Итало обладал неоценимой способностью становиться в гневе спокойным, – преимущество людей, которым никогда не изменяет сознание своей обаятельности. И теперь он сумел сказать вполне учтиво, без тени раздражения:
– Папа, чем же это общество хуже всякого другого?…
Но, смущенный присутствием маэстро, он покраснел и смолк. Теперь и Ренцо вмешался в разговор:
– Ведь мы вели отвлеченную беседу, отец; к чему же личные выпады?
Верди без слов дал понять, что и он в данном случае предпочитает отвлеченную беседу. Ренцо стал в позу:
– Обсуждался вопрос: можно ли мыслить искусство в пределах человеческого общества вне какой-либо цели… Нет, цель – не то слово… смысла… задачи…
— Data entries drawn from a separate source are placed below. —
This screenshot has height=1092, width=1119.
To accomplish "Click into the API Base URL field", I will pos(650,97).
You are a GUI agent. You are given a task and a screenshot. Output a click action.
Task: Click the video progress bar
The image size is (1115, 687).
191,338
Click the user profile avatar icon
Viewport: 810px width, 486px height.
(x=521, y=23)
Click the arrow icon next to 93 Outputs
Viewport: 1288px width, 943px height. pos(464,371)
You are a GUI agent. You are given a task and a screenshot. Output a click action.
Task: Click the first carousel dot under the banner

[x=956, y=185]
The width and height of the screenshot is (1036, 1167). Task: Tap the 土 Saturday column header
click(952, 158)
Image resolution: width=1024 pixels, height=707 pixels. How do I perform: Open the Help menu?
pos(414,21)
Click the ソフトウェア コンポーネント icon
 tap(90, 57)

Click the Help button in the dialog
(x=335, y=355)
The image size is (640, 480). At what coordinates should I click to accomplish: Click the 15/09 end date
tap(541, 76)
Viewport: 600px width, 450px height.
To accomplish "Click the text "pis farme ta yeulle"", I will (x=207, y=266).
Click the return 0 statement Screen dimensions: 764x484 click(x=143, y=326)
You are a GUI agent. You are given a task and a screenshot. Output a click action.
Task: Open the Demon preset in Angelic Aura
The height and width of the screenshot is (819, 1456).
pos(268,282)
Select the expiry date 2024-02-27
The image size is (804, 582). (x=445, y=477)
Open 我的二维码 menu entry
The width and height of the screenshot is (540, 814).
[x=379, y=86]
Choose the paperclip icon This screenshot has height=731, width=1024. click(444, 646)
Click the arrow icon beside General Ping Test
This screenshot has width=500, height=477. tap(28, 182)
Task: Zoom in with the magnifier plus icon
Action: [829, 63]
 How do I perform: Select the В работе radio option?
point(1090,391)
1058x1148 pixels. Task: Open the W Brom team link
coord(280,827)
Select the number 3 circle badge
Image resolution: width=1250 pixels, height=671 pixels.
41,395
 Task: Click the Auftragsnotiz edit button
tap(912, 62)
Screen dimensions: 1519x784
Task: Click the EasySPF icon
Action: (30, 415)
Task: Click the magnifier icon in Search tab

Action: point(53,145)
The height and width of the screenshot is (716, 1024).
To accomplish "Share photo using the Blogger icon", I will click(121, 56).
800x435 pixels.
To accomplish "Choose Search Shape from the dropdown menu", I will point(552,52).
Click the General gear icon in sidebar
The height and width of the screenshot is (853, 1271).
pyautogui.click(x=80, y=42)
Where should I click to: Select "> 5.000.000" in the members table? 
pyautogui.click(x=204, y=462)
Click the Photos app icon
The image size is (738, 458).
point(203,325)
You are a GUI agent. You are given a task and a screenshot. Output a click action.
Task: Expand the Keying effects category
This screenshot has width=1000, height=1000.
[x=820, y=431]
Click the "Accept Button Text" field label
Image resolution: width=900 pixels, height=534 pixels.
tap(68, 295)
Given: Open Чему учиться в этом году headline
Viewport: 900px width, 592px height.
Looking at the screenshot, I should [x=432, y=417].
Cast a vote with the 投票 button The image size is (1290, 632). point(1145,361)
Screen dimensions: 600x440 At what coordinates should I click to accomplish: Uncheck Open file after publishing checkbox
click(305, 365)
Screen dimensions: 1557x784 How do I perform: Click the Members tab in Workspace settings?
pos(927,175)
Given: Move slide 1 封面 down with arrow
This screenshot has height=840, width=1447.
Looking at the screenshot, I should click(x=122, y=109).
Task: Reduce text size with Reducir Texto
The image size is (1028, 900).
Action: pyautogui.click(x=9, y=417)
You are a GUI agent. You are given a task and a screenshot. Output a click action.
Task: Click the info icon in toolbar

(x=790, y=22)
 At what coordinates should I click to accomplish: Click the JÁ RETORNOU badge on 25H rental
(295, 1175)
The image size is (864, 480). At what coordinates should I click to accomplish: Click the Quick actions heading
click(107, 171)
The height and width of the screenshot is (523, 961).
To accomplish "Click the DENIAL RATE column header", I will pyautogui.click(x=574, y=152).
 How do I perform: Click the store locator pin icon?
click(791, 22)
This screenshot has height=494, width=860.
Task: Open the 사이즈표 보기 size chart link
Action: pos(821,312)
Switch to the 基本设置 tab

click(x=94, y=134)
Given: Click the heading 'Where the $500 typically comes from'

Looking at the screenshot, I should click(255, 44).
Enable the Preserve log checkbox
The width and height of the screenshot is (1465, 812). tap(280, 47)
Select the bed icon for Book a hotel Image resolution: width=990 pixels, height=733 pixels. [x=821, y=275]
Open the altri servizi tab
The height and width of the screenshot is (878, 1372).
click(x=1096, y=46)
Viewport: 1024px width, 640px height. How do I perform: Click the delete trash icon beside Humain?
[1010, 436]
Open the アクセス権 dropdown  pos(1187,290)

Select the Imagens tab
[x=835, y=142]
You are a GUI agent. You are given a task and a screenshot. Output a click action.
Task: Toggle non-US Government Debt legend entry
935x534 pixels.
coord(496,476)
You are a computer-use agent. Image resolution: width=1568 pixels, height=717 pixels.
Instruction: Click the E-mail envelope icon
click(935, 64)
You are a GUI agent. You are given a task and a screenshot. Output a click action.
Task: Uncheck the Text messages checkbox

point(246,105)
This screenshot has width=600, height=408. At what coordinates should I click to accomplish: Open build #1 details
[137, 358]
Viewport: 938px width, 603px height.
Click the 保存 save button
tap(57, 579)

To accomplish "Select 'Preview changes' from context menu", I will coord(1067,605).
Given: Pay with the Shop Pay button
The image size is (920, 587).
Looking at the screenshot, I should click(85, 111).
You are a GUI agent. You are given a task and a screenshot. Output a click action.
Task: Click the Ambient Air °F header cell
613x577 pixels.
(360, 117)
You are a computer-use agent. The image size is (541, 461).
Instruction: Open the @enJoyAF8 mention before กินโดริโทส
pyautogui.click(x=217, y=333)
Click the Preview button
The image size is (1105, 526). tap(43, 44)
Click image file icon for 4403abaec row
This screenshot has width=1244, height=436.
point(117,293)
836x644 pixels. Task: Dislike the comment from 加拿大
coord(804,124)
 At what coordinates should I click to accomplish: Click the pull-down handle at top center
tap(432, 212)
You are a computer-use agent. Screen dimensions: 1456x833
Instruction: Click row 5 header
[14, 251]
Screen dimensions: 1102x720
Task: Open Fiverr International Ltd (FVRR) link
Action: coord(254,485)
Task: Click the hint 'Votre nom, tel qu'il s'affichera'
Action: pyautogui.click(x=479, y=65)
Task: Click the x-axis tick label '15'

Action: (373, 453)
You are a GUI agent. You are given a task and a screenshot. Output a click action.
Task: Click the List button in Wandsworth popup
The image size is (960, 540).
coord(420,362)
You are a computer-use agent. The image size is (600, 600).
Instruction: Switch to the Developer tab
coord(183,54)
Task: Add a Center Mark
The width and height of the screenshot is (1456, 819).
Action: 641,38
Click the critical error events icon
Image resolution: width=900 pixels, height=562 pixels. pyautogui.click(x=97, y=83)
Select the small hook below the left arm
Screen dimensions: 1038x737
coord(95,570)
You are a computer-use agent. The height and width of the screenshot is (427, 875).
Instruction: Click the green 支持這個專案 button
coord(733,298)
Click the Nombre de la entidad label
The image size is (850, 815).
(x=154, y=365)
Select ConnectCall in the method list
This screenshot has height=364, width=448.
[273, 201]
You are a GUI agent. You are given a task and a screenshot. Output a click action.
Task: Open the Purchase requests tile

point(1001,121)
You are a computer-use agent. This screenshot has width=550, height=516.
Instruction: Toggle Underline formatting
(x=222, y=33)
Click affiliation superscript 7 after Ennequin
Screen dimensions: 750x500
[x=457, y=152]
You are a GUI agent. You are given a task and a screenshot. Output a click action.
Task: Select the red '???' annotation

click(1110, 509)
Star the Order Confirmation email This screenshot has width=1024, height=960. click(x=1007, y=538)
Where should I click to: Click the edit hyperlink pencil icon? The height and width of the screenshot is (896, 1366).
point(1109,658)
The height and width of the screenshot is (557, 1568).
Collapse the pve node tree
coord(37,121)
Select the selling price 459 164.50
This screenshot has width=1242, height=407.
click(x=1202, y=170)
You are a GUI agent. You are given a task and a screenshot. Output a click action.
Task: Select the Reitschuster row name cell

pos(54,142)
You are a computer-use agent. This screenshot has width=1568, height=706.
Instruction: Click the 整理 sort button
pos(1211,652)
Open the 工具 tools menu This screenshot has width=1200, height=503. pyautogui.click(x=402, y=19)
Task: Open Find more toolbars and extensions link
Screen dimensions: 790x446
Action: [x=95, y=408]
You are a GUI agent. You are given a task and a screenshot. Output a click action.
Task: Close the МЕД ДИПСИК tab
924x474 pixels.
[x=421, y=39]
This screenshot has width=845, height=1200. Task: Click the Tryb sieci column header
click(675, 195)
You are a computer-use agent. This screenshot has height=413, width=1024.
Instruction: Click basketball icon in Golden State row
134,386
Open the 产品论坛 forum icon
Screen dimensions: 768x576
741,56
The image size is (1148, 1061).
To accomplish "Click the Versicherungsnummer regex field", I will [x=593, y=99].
Юный теоретик смутился, начал запинаться:
– Является ли слушатель… входит ли слушатель в драматическое или музыкальное произведение составною частью, столь же необходимой, как сама эта драма, эта музыка? Или же произведение искусства живет независимой жизнью…
Сенатор, вскочив со стула, перебил:
– А я вам говорю, у искусства одна-единственная цель – воодушевлять и возвышать людей. Все прочее не искусство, а экскременты больного честолюбия.
Итало и Ренцо с одинаковой иронической снисходительностью относились к своему запальчивому отцу. С простоватой самонадеянностью мальчика, только месяц назад овладевшего ученой терминологией, Ренцо, дав сенатору договорить, продолжал наставительно:
– Лично я стою на той точке зрения, что ни одну часть сложного социально-экономического организма нельзя рассматривать как нечто независимое. «Если ты хочешь понять, что такое часовая стрелка, загляни в механизм часов», – говорит пословица.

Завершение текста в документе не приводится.